Another important practice is to keep copies of the baseline on media or systems that an attacker is less likely to reach. For example, you can export the baseline file to a remote log server, a version control repository, or read only storage after each authorized change. Even if local references are tampered with, you still retain an external record of the original state.

If an attacker gains root access and can both modify files and update the monitoring database without detection, file integrity monitoring alone will not reveal the compromise. You must therefore protect monitoring tools and their reference data with defense in depth.

Handling Legitimate Changes

Operating systems evolve. Packages are upgraded, new software is installed, configurations are tuned. All these legitimate actions will change files that the monitoring system watches.

If you do not treat these changes carefully, you end up with a monitoring system that constantly warns you about expected actions. The solution is to define a clear workflow for handling legitimate modifications.

One common model is to run a scan after planned changes, review the reported differences, confirm that they match the expected maintenance, and then instruct the tool to update its baseline. The updated baseline now reflects the new trusted state. Any further deviations become suspicious again.

In more dynamic environments, you may refine the monitoring rules to track only certain attributes for particular paths. For example, you might accept frequent content changes in application directories but still watch permissions and ownership. Alternatively, you may ignore specific file patterns, such as temporary files or cache directories.

The important aspect is that each baseline update is itself controlled and ideally documented. You do not want monitoring agents silently rewriting their references whenever they see changes. That would turn a security control into a self erasing log of compromises.

Alerting and Response

Detecting a file integrity change is only the beginning. The value of monitoring comes from what you do with that information.

On simple setups, reports may be written to log files that administrators review periodically. This can work for small systems with low change rates, but is slow to react. More robust deployments send alerts via email, messaging systems, or centralized security dashboards whenever certain sensitive files change outside of maintenance windows.

Once an alert is raised, someone must determine whether the change is expected. If it is not, the event may indicate a misconfiguration, a user mistake, or a security incident. At that point, incident response procedures and forensic techniques should be applied. In particular, file integrity data helps you answer questions such as when the file changed, whether other related files were touched, and whether similar changes occurred on other hosts.

For compliance driven environments, file integrity monitoring results are often archived as evidence that controls are active. In those cases, proving that alerts are reviewed and acted upon is as important as having the monitoring running.

Integration into a Hardening Strategy

File integrity monitoring is only one part of hardening.
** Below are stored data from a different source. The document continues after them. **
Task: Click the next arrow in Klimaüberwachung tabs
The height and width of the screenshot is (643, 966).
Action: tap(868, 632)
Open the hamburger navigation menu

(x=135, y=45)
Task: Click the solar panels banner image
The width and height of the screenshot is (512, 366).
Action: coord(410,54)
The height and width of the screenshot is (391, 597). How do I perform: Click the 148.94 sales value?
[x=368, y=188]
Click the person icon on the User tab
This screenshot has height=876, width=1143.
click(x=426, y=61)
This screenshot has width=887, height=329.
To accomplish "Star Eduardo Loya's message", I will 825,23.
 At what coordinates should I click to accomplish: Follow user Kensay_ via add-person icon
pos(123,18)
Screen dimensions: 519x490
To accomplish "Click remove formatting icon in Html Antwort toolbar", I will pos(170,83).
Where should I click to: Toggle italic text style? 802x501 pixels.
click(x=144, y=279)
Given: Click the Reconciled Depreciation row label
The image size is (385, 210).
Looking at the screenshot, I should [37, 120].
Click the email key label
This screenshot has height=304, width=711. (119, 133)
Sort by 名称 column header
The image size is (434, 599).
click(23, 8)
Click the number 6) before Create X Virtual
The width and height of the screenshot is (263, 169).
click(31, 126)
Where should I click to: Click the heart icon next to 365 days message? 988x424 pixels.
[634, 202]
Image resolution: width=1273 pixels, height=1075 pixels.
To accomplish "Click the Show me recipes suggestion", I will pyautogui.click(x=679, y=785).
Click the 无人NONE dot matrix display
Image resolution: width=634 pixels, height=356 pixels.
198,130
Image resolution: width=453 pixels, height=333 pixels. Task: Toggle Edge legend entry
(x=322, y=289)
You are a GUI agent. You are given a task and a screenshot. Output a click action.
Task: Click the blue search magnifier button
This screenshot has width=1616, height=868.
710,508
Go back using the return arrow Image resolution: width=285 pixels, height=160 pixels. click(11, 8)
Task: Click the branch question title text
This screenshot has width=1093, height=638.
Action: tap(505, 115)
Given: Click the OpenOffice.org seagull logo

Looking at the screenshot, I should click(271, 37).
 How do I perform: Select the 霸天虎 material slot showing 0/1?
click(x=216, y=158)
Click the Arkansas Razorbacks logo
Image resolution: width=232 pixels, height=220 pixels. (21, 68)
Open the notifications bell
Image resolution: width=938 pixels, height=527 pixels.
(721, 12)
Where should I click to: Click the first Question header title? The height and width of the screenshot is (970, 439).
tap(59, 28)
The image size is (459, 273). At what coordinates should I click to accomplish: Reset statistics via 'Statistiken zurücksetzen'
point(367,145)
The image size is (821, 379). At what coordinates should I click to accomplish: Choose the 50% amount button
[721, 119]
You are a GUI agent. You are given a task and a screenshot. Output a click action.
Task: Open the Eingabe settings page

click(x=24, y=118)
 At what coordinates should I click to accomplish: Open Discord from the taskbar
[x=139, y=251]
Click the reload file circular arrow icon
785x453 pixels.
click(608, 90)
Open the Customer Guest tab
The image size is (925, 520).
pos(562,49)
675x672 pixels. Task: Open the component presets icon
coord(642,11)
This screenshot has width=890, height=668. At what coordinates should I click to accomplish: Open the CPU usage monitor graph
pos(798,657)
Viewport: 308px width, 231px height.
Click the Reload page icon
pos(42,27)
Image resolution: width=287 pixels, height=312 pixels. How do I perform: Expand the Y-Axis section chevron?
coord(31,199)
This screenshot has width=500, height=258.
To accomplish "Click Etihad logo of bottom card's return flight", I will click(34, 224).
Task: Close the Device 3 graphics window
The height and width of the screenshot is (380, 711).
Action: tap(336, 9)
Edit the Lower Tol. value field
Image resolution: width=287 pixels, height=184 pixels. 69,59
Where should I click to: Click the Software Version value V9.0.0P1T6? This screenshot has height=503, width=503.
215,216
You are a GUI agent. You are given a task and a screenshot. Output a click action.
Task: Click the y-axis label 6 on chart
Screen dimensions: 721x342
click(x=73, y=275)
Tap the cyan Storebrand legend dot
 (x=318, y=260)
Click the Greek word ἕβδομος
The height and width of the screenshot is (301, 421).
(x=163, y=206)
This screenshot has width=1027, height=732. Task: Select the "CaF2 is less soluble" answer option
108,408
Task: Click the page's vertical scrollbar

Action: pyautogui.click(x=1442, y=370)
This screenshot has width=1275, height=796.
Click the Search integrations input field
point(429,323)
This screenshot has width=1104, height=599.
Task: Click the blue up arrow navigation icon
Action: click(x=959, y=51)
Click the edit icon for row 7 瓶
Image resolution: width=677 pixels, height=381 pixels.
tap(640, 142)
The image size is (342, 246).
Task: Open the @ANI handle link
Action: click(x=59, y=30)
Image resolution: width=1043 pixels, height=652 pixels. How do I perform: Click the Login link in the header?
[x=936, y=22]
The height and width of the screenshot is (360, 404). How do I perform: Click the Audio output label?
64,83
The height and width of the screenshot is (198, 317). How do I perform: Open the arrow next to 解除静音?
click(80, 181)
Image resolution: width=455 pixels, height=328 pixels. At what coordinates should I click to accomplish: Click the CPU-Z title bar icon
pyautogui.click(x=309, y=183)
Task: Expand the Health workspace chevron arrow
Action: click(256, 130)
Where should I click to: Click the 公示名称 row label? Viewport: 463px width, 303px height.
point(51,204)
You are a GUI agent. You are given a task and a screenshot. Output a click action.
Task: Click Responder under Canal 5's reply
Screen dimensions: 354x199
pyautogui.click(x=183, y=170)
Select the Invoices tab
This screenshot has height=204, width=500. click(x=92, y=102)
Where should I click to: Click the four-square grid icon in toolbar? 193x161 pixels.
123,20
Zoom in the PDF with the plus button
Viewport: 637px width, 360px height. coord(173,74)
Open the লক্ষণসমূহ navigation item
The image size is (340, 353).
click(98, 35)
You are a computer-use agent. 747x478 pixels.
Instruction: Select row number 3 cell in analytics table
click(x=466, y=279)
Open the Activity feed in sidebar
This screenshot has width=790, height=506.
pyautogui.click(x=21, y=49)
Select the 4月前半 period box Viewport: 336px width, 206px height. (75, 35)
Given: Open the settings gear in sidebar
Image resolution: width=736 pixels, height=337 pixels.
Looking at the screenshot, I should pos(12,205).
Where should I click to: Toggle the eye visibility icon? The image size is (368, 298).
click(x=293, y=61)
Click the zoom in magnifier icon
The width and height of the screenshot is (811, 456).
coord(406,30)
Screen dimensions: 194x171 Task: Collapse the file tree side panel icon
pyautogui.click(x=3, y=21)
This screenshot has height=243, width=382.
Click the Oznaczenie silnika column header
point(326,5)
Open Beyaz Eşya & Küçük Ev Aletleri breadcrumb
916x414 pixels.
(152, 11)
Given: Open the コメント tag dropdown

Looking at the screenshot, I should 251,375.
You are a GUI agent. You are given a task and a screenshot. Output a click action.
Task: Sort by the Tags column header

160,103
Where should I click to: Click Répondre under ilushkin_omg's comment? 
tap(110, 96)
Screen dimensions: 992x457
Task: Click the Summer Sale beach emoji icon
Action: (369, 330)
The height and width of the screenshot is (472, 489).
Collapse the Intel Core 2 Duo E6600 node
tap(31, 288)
It works best when combined with strict access controls, patch management, logging, and system auditing.

On the preventive side, strong permissions and minimal services reduce opportunities for attackers to modify critical files in the first place. On the detective side, log monitoring and process observation help you correlate file changes with specific actions. Configuration management tools can automatically restore files to their approved versions if monitoring detects unauthorized alterations.

When designing your hardening strategy, you should decide where file integrity monitoring fits in the overall picture. You might use it primarily as an early warning system, or as a way to validate that configuration management is not drifting, or as a compliance requirement. In all cases, its effectiveness depends on disciplined configuration, protected baselines, and a well defined response to what it finds.